For anyone doubting the landslide situation on the Cormet de Roselend, I took the images below today. The road is clear to the top now, but there were several locations where mudslides had obviously been cleared. Descending is a bit nerve-wracking at the moment, principally in the shaded areas under trees, as the possibility of encountering hard-to-see rogue rocks is fairly high, and hitting one of those ain't gonna be pretty. As ever, 100% concentration required.

















And this has appeared since last week, and is currently blocking the back road into Bourg St Maurice, necessitating a 70m climb to navigate around it (there's a bridge buried under there somewhere, if it hasn't been washed away):


----------



## Crackle (29 Jul 2019)

When will itv4 ring me up and tell me I've won the Boardman bike package?


----------



## Dogtrousers (29 Jul 2019)

Crackle said:


> When will itv4 ring me up and tell me I've won the Boardman bike package?

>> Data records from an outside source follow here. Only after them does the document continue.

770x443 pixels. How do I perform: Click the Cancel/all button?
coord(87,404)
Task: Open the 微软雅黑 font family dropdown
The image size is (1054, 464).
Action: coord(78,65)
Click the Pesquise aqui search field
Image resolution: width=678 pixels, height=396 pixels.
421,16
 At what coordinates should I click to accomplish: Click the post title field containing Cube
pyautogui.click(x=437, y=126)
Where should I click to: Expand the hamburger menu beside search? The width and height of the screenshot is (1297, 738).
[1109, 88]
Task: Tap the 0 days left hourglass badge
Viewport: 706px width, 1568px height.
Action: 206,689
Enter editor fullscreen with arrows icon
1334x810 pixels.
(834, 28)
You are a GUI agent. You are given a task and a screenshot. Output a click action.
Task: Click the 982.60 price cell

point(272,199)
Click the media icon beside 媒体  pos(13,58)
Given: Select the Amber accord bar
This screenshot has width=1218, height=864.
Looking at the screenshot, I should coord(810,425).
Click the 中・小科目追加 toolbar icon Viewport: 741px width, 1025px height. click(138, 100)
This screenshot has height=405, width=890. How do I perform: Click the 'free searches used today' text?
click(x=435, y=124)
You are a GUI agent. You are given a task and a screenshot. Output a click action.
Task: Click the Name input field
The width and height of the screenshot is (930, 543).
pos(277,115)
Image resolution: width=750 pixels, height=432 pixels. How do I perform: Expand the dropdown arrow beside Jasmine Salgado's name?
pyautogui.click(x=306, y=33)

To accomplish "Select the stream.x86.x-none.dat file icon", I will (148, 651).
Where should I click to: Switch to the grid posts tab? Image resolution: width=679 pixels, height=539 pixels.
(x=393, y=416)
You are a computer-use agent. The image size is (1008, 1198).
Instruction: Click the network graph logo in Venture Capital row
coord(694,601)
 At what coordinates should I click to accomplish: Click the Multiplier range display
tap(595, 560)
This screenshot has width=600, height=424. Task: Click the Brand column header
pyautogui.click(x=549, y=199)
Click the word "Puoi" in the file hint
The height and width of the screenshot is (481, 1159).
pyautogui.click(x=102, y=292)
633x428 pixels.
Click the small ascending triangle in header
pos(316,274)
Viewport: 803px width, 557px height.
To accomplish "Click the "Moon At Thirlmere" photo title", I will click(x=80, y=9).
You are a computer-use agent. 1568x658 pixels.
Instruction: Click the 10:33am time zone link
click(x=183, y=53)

Tell you what, when I win it you can have the Zwift subscription. Because fun is fast


----------



## Crackle (29 Jul 2019)

Dogtrousers said:


> Tell you what, when I win it you can have the Zwift subscription. Because fun is fast


Ok but only if I get the trainer as well.


----------



## Starchivore (29 Jul 2019)

Dogtrousers said:


> .......Because fun is fast



Hmmm.... something about that combination of words rings a quiet, distant bell of familiarity....


----------



## Aravis (29 Jul 2019)

Dogtrousers said:


> I'm trying to whip up more support for them.
> 
> Without much success, it seems


Don't be too disheartened. During a quiet bit last week, Millar was rabbitting on about the approach of some of the smaller teams, and he was full of praise for WGG's clear objectives and how they were meeting them - or something like that. Suffice to say that but for your posts I wouldn't even have noticed.

If you're looking for a way to put one of them on the podium for something, I'm happy to help.

But first:



Dogtrousers said:


> What an excellent idea. Not only does it wangle Alaphilippe the win that we all crave, but it also gets _*two *_Wanty Groupe Gobert riders in the top 10. (well almost, Meurisse is tied in 10th place)
> 
> 1 JULIAN ALAPHILIPPE DECEUNINCK - QUICK - STEP 388 (21,1,56,10,6,22,3,35,11,17,31,1,2,11,20,34,14,26,67)
> 2 EGAN BERNAL TEAM INEOS 449 (81,12,23,45,12,24,9,48,14,13,28,22,5,5,28,39,8,4,29)
> ...


It gets better; this is the basis used when the Tour was decided on points, from 1905 to 1912. Alaphilippe has won the Tour!

To move WGG up still further, I think you'll need to go back to the combination classification. I was right that this disappeared from the Tour after 1989, also the final year of the intermediate sprints competition, which was also included in the calculation for the combination award. Wikipedia is pretty helpful about the bases used for all competitions in 1989, and I think you should be able to construct equivalent points and intermediate sprints classifications from the 2019 placings, if you really want to.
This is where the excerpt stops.